▶ **Problem description**: Could you turn the lines of the data from the one holding "Select Certificate No. FAP24E0041R0 text" through the one holding "pyautogui.click(x=96, y=176)", inclusive, into a JSON list with one string per line and no blank lines?

Entries taken from a collection:
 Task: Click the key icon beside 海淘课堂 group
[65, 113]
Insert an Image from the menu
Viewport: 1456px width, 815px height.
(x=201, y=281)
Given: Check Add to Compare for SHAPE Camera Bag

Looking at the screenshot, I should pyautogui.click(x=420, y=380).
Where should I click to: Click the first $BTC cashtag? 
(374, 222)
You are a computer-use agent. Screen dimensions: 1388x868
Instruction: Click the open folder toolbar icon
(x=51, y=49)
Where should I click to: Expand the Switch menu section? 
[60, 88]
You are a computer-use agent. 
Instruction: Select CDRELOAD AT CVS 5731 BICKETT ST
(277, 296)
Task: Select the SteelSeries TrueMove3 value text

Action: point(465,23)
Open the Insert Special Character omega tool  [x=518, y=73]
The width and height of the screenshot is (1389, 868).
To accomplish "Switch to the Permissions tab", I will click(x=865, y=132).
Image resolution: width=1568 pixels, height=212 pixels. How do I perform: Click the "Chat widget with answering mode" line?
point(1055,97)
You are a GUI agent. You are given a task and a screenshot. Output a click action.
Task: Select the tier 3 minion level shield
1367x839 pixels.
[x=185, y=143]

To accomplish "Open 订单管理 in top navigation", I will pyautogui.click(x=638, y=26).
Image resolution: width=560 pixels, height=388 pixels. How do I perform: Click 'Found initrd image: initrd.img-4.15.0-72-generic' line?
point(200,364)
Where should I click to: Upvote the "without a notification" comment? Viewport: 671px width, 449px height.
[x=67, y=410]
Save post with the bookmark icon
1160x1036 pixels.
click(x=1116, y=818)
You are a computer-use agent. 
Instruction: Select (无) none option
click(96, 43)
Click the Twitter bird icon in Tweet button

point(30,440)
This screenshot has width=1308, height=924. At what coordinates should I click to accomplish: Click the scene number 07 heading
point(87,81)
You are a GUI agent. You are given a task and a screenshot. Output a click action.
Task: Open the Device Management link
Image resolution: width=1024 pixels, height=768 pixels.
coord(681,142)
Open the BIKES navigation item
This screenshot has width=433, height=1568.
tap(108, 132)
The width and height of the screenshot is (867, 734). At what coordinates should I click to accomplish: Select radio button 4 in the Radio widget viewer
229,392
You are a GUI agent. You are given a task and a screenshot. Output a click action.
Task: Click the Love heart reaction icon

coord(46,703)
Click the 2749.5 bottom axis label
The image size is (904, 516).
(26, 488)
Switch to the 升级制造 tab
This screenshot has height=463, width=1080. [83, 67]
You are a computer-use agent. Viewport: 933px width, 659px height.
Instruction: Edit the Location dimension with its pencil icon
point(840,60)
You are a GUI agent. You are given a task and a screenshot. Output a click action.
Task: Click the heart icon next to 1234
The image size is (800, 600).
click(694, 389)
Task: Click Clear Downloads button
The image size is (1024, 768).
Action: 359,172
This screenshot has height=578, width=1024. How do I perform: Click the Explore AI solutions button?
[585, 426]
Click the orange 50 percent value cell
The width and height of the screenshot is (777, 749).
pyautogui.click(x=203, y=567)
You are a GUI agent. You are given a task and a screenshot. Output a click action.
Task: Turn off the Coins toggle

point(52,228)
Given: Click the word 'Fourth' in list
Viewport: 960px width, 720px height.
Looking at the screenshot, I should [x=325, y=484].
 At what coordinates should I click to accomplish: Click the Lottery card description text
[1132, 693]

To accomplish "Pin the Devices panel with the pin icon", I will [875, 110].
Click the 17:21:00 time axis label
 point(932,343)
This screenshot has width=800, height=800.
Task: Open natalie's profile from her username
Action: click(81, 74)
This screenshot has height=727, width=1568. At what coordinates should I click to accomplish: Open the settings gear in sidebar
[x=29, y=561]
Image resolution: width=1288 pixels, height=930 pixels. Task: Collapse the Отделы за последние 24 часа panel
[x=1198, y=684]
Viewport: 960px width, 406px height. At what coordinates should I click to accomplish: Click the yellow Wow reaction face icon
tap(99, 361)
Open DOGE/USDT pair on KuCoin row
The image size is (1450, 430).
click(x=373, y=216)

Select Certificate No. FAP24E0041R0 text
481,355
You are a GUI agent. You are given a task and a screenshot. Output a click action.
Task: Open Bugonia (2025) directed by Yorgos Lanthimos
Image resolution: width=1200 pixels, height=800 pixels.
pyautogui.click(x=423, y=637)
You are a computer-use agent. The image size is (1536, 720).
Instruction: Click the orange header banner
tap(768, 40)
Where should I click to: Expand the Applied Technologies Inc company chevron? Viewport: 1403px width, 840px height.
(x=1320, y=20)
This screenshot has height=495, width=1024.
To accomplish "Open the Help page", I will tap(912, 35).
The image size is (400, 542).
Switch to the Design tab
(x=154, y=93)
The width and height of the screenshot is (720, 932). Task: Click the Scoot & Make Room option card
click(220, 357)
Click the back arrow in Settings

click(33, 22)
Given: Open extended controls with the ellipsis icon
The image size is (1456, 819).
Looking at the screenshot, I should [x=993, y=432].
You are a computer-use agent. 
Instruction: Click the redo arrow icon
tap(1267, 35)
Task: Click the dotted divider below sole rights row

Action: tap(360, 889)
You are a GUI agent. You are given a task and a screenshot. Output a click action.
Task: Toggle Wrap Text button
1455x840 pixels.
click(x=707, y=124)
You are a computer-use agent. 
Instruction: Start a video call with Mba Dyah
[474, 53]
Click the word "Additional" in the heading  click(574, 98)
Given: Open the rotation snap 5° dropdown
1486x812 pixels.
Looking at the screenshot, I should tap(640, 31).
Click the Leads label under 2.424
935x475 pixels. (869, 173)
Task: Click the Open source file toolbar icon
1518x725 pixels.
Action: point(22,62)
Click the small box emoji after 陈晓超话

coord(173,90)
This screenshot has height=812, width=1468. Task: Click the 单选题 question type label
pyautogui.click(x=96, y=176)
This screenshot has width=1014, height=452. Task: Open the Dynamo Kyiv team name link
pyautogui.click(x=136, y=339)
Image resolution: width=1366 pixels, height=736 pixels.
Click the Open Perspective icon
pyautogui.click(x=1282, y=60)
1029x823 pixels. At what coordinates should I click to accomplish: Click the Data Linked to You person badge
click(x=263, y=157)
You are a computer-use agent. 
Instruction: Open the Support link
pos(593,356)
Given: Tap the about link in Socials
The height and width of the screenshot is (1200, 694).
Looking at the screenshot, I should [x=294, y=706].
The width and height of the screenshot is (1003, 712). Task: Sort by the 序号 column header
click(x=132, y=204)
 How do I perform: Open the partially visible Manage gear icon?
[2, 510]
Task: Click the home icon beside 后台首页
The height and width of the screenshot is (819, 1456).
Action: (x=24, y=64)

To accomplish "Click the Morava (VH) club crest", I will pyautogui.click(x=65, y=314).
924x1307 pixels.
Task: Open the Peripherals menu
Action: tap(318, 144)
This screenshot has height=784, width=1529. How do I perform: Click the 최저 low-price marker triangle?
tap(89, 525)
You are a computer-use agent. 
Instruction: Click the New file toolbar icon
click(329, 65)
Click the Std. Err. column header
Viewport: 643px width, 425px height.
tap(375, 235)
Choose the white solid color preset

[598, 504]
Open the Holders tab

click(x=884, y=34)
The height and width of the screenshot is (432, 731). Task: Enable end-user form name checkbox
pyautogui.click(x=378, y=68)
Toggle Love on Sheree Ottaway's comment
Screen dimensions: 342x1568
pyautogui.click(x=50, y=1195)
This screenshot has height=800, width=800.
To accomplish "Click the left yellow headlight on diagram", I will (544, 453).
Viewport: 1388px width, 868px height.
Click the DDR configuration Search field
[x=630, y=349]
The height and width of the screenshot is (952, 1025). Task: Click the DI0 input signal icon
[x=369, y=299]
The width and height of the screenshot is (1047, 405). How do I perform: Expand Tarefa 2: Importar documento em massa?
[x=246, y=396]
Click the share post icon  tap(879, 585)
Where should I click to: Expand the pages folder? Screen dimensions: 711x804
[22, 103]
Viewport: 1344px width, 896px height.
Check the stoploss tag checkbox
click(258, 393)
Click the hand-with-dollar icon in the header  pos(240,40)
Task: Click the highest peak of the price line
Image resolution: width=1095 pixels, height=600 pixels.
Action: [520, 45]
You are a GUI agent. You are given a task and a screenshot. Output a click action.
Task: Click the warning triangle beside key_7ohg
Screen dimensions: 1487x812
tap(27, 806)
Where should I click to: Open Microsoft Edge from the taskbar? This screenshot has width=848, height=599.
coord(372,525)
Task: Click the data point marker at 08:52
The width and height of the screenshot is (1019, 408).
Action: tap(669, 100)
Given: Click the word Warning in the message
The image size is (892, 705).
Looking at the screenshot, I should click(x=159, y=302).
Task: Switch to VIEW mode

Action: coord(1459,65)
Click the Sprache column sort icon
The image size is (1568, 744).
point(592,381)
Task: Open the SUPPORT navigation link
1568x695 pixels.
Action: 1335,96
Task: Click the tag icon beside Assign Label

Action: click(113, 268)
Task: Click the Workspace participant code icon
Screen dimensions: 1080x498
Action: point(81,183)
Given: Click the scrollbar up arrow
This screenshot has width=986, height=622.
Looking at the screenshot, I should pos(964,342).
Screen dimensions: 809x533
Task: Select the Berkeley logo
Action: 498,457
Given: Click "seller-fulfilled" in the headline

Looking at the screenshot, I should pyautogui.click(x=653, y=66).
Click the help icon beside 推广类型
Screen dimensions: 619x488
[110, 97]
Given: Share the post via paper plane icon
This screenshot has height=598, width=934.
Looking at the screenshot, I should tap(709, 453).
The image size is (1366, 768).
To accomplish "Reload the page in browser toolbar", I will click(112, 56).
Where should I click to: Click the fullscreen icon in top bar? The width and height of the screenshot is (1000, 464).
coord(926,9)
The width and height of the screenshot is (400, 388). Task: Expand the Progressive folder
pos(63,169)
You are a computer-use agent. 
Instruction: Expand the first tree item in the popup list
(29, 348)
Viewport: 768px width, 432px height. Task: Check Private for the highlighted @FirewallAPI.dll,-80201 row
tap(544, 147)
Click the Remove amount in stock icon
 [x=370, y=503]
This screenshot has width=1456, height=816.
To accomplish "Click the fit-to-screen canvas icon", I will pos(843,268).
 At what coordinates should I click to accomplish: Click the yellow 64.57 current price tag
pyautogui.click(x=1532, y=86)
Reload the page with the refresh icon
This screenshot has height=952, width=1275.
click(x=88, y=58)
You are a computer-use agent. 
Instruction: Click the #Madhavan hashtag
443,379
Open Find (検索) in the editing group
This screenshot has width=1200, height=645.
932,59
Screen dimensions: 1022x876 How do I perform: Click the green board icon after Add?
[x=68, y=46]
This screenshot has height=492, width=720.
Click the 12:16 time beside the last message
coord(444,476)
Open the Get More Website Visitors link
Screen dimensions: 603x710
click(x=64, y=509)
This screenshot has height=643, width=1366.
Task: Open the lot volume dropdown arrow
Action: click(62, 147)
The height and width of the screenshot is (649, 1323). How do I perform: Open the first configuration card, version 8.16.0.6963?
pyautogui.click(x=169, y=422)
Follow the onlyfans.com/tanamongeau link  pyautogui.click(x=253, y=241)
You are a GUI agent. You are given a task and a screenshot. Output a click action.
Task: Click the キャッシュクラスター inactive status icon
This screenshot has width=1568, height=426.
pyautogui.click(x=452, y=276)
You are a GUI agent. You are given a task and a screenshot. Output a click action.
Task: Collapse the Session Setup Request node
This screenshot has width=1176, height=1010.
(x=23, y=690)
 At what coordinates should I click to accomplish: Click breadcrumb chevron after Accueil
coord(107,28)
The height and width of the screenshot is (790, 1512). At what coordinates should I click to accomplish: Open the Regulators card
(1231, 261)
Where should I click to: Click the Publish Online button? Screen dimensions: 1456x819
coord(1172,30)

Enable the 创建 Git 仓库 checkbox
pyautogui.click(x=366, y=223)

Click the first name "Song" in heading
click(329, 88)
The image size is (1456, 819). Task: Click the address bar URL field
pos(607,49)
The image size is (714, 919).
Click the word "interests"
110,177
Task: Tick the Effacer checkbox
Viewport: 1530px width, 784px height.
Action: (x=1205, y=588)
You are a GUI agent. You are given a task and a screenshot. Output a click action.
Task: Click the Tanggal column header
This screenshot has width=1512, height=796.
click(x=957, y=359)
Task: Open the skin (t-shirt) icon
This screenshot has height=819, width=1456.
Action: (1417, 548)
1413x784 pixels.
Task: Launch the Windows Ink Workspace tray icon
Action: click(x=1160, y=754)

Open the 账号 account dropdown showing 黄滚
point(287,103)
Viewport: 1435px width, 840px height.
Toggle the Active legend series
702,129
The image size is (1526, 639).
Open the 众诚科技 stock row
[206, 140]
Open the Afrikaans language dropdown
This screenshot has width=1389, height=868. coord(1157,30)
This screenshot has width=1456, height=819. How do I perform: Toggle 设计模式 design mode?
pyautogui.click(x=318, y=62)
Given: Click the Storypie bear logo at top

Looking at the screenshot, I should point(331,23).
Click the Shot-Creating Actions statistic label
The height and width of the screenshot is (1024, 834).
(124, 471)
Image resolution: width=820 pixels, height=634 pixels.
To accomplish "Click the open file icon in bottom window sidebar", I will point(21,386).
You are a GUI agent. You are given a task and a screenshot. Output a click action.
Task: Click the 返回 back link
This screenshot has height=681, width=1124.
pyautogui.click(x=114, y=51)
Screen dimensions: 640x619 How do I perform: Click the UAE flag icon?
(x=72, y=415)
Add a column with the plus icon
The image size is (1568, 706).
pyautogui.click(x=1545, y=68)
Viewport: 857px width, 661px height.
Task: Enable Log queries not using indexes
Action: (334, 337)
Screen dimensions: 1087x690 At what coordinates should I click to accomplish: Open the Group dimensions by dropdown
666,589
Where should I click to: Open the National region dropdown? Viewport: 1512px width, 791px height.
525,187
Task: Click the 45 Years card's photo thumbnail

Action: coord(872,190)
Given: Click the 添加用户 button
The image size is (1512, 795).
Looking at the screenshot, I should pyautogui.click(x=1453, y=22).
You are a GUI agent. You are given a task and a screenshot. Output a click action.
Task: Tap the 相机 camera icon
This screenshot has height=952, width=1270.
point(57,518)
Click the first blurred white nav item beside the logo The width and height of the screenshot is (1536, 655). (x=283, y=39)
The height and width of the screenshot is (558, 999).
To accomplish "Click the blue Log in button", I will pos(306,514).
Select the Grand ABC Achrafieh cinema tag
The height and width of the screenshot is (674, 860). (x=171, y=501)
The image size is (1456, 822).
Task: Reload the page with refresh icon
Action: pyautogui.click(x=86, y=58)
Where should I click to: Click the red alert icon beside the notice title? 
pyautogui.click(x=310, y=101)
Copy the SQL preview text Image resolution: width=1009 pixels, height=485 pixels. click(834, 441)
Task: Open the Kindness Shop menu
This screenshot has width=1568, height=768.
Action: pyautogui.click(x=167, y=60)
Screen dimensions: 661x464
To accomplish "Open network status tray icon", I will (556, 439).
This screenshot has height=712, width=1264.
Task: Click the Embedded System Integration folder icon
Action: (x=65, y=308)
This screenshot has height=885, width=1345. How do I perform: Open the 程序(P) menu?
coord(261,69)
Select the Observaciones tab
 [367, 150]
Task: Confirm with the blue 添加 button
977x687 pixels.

▶ **Response to the task**:
[
  "Select Certificate No. FAP24E0041R0 text",
  "481,355",
  "You are a GUI agent. You are given a task and a screenshot. Output a click action.",
  "Task: Open Bugonia (2025) directed by Yorgos Lanthimos",
  "Image resolution: width=1200 pixels, height=800 pixels.",
  "pyautogui.click(x=423, y=637)",
  "You are a computer-use agent. The image size is (1536, 720).",
  "Instruction: Click the orange header banner",
  "tap(768, 40)",
  "Where should I click to: Expand the Applied Technologies Inc company chevron? Viewport: 1403px width, 840px height.",
  "(x=1320, y=20)",
  "This screenshot has height=495, width=1024.",
  "To accomplish \"Open the Help page\", I will tap(912, 35).",
  "The image size is (400, 542).",
  "Switch to the Design tab",
  "(x=154, y=93)",
  "The width and height of the screenshot is (720, 932). Task: Click the Scoot & Make Room option card",
  "click(220, 357)",
  "Click the back arrow in Settings",
  "click(33, 22)",
  "Given: Open extended controls with the ellipsis icon",
  "The image size is (1456, 819).",
  "Looking at the screenshot, I should [x=993, y=432].",
  "You are a computer-use agent. ",
  "Instruction: Click the redo arrow icon",
  "tap(1267, 35)",
  "Task: Click the dotted divider below sole rights row",
  "Action: tap(360, 889)",
  "You are a GUI agent. You are given a task and a screenshot. Output a click action.",
  "Task: Toggle Wrap Text button",
  "1455x840 pixels.",
  "click(x=707, y=124)",
  "You are a computer-use agent. ",
  "Instruction: Start a video call with Mba Dyah",
  "[474, 53]",
  "Click the word \"Additional\" in the heading  click(574, 98)",
  "Given: Open the rotation snap 5° dropdown",
  "1486x812 pixels.",
  "Looking at the screenshot, I should tap(640, 31).",
  "Click the Leads label under 2.424",
  "935x475 pixels. (869, 173)",
  "Task: Click the Open source file toolbar icon",
  "1518x725 pixels.",
  "Action: point(22,62)",
  "Click the small box emoji after 陈晓超话",
  "coord(173,90)",
  "This screenshot has height=812, width=1468. Task: Click the 单选题 question type label",
  "pyautogui.click(x=96, y=176)"
]